EXTRAIT FOURNI
Petit, il renferme  trois  belles et imposantes statues, joliment mises en valeur par les illuminations nocturnes. Après nous être longuement imprégnés de l’ambiance du site, nous nous rendons au monastère, où nous nous joignons aux moines pour plus d’une heure de chants, prières et méditation, dans une ambiance paisible et… joyeuse ! Ces moines sont incroyables. Nous ne comprenons évidemment rien à ce que raconte celui qui guide la prière, mais cela doit être très drôle car l’assemblée est régulièrement secouée de rires chaleureux et sincères. Une façon plutôt sympathique de vivre sa foi !

Borobudur

Nous apprécions pleinement ce moment privilégié, où les liturgies bouddhistes se mêlent aux chants des muezzins environnants, et en ressortons détendus et remplis d’énergie.

Borobudur
 
Borobudur
 
Borobudur
Aux alentours du monastère

Borobudur nous aura aussi réservé de belles rencontres, dont celle d’un tout vieux javanais à qui il ne reste plus qu’une dent branlante, ce qui ne nous a pas facilité la compréhension de son anglais par ailleurs plutôt bon. Cet homme s’est spontanément joint à notre table afin de connaître notre avis sur l’Indonésie. Après quelques échanges conventionnels et des réponses aussi originales que « it’s a beautiful country », « food is delicious and people so friendly »… nous sommes partis sur des terrains plus glissants tels que de la religion, la pauvreté, la corruption… Rarement nous avons vu autant de tristesse dans les yeux d’un homme, notamment lorsqu’il nous dit « Vous savez, je suis vieux et j’ai eu l’occasion de me battre à de nombreuses reprises, pour l’indépendance de mon pays et pour le bien-être du peuple. Et aujourd’hui, à la fin de ma vie, je dois bien admettre que lorsque je vois le résultat, je suis déçu ». Force est de constater que, des différents pays que nous avons visité, l’Indonésie est celui qui semble le plus dans l’impasse. Corruption, extrême pauvreté, montée du radicalisme dans différentes régions… Les problèmes sont innombrables. Eau, route, électricité, les infrastructures sont le plus souvent insuffisantes ou mal entretenues et les gens n’ont aucune confiance dans leur gouvernement, tant ils savent que celui-ci est corrompu.

Ce vieux monsieur, musulman convaincu et tellement pratiquant qu’il essuie sans cesse sa bouche pour ne pas avaler sa salive en période de ramadan, amoureux de son pays comme seul peut l’être un ancien combattant, nous parle de son utopie d’un monde uni, égalitaire, juste et respectueux. Il dit qu’il en a assez de ces « fous qui croient détenir la vérité unique sur un Dieu » au même titre qu’il ne supporte plus de voir quelques personnes s’enrichir alors que la population souffre. Nous le voyons triste, fâchés, déçu, mais pourtant encore convaincu qu’un jour, son utopie qui frôle le « new age » verra le jour.  

Nous ne pouvons qu’être émus et attendris.

 

Dernier jour à Borobodur, nous nous levons une nouvelle fois à l’aurore afin de voir le lever du soleil derrière le volcan Merapi, sur le temple, depuis une colline environnante. Le spectacle s’annonce grandiose.

CONSIGNE
Résumez l'extrait fourni en deux phrases.

LIGNES EXTRAITES
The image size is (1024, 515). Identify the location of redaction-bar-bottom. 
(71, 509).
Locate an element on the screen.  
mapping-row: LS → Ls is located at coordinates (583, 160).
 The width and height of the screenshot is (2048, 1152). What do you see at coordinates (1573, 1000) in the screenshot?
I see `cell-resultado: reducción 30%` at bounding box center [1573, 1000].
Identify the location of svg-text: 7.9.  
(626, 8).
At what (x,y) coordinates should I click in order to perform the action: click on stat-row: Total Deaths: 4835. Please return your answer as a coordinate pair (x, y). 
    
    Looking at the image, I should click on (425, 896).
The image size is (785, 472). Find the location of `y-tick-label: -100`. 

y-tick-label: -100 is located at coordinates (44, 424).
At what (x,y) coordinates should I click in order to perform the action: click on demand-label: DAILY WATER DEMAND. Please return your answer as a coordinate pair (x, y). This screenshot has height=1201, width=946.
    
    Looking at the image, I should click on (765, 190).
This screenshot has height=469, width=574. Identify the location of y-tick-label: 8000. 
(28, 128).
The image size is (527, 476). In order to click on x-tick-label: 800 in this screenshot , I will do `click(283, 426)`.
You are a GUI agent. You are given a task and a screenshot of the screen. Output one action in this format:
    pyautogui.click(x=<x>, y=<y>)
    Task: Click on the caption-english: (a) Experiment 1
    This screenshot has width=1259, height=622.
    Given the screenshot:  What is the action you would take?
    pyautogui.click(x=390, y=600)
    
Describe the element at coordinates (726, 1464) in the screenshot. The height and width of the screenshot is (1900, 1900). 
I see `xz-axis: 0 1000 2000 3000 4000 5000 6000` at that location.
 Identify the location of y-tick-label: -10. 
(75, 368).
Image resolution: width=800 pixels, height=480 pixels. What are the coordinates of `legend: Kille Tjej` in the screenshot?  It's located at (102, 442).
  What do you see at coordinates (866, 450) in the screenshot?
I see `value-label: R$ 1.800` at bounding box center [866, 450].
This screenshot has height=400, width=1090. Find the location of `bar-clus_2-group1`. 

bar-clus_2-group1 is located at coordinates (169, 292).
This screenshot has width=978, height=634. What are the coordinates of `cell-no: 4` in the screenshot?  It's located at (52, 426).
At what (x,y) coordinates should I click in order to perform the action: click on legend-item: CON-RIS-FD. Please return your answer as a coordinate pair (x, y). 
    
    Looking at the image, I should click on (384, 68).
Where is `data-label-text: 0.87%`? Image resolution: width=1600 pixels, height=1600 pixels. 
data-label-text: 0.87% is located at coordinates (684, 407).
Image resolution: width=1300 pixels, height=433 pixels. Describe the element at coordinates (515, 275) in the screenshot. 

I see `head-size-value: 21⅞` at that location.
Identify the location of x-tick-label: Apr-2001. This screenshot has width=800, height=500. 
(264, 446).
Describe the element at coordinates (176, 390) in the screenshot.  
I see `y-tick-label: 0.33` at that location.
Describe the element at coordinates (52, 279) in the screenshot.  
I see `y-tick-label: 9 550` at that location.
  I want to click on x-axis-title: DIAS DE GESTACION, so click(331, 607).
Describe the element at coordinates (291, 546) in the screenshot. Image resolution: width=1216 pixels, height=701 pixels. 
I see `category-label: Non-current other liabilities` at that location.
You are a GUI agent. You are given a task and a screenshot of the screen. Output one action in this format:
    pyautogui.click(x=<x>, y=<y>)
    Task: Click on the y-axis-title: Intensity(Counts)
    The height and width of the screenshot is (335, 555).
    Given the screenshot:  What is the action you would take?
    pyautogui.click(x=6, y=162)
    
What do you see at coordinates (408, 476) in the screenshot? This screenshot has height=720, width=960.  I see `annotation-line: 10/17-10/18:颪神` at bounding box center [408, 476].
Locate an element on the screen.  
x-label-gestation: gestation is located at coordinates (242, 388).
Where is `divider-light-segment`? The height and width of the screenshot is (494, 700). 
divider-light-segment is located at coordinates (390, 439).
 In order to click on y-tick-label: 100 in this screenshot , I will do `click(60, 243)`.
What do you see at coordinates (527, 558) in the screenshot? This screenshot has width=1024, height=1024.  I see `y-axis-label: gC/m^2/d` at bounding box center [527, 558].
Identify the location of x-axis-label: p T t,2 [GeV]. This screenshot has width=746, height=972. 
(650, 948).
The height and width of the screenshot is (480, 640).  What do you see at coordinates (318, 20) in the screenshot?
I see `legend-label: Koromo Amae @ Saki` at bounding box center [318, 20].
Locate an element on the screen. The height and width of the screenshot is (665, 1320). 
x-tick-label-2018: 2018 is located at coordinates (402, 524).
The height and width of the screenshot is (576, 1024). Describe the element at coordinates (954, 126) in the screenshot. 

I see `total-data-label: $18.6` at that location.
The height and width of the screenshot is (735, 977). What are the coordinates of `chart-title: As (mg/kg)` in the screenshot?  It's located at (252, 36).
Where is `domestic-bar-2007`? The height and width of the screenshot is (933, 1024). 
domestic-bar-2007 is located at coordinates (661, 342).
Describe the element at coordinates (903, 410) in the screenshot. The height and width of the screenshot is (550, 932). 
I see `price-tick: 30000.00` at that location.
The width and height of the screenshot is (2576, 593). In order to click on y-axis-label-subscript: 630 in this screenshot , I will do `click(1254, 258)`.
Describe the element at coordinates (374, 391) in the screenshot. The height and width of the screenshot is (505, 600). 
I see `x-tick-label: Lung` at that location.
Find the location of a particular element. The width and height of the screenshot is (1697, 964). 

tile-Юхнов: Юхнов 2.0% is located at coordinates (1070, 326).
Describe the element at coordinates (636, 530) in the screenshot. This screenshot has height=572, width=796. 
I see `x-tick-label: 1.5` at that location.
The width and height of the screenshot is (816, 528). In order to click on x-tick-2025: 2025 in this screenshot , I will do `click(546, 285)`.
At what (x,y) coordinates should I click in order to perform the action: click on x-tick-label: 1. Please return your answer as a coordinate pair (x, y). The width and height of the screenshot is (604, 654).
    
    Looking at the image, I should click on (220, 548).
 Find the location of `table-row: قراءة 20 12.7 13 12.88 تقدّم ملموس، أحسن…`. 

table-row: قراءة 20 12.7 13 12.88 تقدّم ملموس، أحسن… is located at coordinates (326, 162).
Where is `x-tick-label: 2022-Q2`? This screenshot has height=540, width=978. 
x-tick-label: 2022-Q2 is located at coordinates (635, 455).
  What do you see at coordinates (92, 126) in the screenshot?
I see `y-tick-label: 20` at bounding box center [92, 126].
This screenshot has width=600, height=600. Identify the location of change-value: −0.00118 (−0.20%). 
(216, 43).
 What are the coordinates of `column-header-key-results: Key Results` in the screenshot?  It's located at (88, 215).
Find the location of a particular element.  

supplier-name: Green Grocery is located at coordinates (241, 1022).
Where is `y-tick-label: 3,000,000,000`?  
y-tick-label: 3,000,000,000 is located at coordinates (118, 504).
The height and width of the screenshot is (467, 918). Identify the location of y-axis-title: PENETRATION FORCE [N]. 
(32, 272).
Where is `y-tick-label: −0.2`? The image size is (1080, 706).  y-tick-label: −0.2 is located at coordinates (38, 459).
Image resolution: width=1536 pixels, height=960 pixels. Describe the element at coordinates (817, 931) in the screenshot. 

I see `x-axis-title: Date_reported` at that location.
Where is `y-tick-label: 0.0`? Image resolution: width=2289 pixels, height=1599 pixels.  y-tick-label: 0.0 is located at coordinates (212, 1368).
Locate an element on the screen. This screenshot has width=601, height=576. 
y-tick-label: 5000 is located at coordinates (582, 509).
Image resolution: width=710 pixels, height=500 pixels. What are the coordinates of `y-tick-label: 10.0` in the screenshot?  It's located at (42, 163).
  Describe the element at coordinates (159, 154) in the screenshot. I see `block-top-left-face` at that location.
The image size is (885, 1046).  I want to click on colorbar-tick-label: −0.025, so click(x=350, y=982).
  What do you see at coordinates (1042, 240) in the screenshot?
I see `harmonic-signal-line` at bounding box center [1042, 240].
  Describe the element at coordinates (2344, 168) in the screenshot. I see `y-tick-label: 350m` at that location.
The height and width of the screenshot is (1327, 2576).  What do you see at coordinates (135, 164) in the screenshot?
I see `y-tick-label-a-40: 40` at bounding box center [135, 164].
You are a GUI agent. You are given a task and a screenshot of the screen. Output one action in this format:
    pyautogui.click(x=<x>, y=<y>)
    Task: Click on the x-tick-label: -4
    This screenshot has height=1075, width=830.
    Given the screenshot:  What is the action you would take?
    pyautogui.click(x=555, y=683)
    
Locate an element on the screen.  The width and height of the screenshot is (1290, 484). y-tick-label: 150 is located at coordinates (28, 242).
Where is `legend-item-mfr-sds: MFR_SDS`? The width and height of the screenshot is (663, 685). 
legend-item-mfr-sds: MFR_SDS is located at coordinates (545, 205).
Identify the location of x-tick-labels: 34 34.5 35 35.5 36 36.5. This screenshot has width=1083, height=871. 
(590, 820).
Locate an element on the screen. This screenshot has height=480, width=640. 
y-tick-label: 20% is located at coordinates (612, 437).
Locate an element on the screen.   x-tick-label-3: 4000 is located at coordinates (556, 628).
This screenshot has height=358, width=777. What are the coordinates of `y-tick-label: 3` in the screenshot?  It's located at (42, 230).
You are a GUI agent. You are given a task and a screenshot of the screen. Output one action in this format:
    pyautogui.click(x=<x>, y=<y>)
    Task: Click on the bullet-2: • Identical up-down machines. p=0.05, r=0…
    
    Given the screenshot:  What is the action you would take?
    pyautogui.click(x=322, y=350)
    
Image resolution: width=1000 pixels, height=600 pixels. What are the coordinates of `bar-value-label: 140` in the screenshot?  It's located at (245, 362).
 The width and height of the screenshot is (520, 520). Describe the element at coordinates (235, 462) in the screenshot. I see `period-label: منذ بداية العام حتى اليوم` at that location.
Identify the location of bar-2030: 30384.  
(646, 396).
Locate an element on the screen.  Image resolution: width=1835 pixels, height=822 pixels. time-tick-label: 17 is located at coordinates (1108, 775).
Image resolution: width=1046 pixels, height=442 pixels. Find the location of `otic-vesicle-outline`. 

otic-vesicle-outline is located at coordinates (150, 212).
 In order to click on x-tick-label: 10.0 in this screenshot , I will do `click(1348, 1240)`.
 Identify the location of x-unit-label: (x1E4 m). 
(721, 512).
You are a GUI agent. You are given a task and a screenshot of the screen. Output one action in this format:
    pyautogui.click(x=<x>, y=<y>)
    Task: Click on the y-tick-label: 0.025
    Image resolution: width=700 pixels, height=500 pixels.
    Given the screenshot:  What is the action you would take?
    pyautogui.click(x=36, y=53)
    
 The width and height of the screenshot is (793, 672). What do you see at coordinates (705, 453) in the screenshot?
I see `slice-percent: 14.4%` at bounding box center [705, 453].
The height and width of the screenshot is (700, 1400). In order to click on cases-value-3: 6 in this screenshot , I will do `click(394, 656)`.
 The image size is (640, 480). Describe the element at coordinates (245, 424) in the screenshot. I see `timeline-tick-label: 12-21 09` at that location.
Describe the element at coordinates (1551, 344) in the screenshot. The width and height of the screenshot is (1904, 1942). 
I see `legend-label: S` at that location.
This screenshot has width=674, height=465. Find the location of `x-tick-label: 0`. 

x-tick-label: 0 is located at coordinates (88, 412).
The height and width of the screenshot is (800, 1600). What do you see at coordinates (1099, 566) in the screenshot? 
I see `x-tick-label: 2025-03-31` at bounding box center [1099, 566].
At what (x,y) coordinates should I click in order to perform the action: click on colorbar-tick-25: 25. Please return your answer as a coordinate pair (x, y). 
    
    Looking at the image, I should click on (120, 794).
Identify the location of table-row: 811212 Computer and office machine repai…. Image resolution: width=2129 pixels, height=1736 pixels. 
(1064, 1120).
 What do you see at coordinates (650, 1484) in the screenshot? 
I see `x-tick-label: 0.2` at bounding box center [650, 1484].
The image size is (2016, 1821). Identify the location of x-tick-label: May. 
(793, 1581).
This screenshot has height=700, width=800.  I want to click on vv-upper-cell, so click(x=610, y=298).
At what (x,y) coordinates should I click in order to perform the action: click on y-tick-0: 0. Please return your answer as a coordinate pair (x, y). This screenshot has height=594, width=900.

RÉSULTAT DE L'EXERCICE
Le récit décrit à Borobudur plus d'une heure de chants, de prières et de méditation partagée avec les moines d'un monastère, dans une ambiance paisible et joyeuse, dont les visiteurs ressortent détendus et remplis d'énergie. Il rapporte aussi la rencontre d'un vieux Javanais, ancien combattant et musulman pratiquant, qui, après une discussion sur la religion, la pauvreté et la corruption, se dit déçu par le sort de son pays tout en restant convaincu que son utopie d'un monde uni, égalitaire et juste verra le jour.